Locke’s theory has drawn serious fire from multiple directions over the past three centuries, and the criticisms have real force.
Jean-Jacques Rousseau offered the sharpest early challenge. Where Locke treats private property as natural and pre-political, Rousseau argued the opposite — that nothing about ownership is natural. Property exists only because people within a society agree to recognize it. The first person to fence off a piece of ground and declare it theirs wasn’t exercising a natural right; they were imposing a social convention that others happened to go along with. For Rousseau, property was the origin of inequality, not a neutral byproduct of honest labor.
Karl Marx attacked the theory from a different angle. Locke’s framework assumes the person doing the labor is the same person who gets the property. But in a capitalist economy, workers mix their labor with raw materials all day and own none of the result. The factory owner keeps the product; the worker gets a wage.
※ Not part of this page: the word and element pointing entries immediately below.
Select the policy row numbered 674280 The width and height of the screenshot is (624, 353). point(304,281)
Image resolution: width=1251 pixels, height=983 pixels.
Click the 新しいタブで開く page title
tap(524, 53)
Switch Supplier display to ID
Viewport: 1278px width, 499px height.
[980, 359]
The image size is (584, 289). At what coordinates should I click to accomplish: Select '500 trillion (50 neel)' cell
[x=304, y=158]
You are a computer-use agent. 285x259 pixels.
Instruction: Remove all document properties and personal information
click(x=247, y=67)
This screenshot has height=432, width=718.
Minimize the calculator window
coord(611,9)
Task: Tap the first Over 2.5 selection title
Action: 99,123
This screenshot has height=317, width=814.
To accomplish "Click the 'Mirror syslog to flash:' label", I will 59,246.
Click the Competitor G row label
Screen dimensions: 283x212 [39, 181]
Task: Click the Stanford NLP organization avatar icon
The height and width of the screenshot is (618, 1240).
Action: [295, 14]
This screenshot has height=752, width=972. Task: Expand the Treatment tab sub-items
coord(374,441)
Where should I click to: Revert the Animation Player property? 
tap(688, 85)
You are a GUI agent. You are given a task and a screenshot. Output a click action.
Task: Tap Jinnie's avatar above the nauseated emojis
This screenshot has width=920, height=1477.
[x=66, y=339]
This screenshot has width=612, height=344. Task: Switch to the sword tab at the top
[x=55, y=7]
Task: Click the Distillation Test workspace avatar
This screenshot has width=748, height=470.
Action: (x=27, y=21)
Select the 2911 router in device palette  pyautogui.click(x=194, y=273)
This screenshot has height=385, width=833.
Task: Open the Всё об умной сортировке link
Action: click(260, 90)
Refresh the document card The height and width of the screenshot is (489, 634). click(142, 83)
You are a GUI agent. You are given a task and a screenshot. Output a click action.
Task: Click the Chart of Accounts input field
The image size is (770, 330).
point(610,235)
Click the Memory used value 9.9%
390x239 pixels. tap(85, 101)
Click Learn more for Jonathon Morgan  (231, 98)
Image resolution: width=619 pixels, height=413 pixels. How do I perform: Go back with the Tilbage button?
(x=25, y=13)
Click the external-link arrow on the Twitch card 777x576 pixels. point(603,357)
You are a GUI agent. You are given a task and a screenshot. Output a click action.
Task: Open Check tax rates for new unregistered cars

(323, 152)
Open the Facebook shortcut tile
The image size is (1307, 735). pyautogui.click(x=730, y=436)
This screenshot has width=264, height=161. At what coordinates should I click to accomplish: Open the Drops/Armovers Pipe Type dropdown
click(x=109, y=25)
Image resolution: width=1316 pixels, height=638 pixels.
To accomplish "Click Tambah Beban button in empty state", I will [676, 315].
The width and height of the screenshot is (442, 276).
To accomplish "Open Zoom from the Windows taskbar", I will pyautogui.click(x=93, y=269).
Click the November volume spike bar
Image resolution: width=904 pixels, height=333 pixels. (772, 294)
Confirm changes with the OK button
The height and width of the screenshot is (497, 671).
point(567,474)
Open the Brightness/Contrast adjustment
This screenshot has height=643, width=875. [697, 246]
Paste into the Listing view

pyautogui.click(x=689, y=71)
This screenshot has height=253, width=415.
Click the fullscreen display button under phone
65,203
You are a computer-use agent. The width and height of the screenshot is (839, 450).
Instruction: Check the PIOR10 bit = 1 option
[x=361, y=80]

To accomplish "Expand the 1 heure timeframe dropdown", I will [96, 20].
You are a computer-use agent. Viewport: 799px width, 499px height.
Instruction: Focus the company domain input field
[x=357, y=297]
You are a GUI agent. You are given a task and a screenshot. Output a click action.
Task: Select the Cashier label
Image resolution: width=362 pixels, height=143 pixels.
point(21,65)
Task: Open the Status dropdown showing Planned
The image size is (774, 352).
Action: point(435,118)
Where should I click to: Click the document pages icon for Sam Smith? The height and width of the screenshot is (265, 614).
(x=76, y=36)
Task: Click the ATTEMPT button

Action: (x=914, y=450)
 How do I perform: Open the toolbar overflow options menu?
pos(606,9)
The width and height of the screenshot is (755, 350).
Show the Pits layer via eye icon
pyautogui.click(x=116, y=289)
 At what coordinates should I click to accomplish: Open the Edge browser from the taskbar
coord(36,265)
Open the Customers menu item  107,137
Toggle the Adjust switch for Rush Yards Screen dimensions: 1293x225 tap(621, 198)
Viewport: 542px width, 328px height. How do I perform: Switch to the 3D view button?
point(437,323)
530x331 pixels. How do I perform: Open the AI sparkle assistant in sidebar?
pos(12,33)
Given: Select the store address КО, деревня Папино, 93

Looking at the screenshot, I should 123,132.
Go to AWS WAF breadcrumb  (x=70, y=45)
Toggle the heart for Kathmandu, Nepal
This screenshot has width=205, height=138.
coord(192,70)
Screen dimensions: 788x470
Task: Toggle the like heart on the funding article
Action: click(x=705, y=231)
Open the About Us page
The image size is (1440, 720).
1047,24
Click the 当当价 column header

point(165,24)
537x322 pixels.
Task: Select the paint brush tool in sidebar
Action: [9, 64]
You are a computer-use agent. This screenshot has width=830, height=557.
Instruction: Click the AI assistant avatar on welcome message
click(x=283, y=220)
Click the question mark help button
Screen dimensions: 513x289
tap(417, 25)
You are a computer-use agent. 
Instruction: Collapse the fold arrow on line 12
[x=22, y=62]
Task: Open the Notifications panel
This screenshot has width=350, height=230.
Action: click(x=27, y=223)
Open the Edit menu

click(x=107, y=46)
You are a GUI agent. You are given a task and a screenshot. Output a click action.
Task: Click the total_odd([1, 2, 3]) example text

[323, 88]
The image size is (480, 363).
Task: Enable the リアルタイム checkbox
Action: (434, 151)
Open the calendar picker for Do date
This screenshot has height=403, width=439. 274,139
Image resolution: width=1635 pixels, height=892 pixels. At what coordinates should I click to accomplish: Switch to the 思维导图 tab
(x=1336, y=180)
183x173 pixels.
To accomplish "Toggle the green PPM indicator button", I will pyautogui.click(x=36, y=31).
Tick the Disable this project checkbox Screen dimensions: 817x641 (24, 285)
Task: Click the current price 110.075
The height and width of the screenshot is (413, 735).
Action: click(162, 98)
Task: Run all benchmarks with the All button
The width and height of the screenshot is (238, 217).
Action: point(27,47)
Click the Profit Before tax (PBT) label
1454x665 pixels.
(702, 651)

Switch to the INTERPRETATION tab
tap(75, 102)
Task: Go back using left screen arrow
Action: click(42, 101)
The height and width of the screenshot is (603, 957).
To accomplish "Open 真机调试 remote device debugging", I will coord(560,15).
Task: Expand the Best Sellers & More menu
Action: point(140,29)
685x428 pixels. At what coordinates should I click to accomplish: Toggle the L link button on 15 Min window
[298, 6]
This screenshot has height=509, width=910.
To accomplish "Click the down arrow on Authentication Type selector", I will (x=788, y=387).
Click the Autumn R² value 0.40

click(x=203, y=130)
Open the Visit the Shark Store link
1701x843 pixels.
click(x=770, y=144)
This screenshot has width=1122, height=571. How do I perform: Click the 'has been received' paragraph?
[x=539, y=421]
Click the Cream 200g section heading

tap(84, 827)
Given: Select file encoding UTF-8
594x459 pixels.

Marx saw Locke’s theory as a convenient origin story that justified the existing distribution of wealth while ignoring how that distribution actually came about — through conquest, enclosure of common lands, and the exploitation of labor rather than through peaceful acorn-gathering.
Robert Nozick, writing from the libertarian tradition in 1974, accepted Locke’s basic framework but weakened the proviso. For Nozick, the condition isn’t that you must leave “enough and as good” for others — it’s simply that your acquisition must not make anyone worse off than they were before. That’s a much easier bar to clear, and it opens the door to far more extensive property accumulation. Critics of Nozick point out that this reformulation gutted the proviso’s protective function entirely.
Perhaps the most practical objection is the one Locke never adequately answers: the theory works in a world of abundant, unowned resources, but that world no longer exists. Nearly every acre of land on earth has been claimed. The labor theory explains how the first generation of owners might have legitimately acquired property, but it says little about why the twentieth generation of inheritors still holds a valid title. This gap between the theory’s starting conditions and the reality of modern property distribution remains the most persistent challenge to Locke’s framework.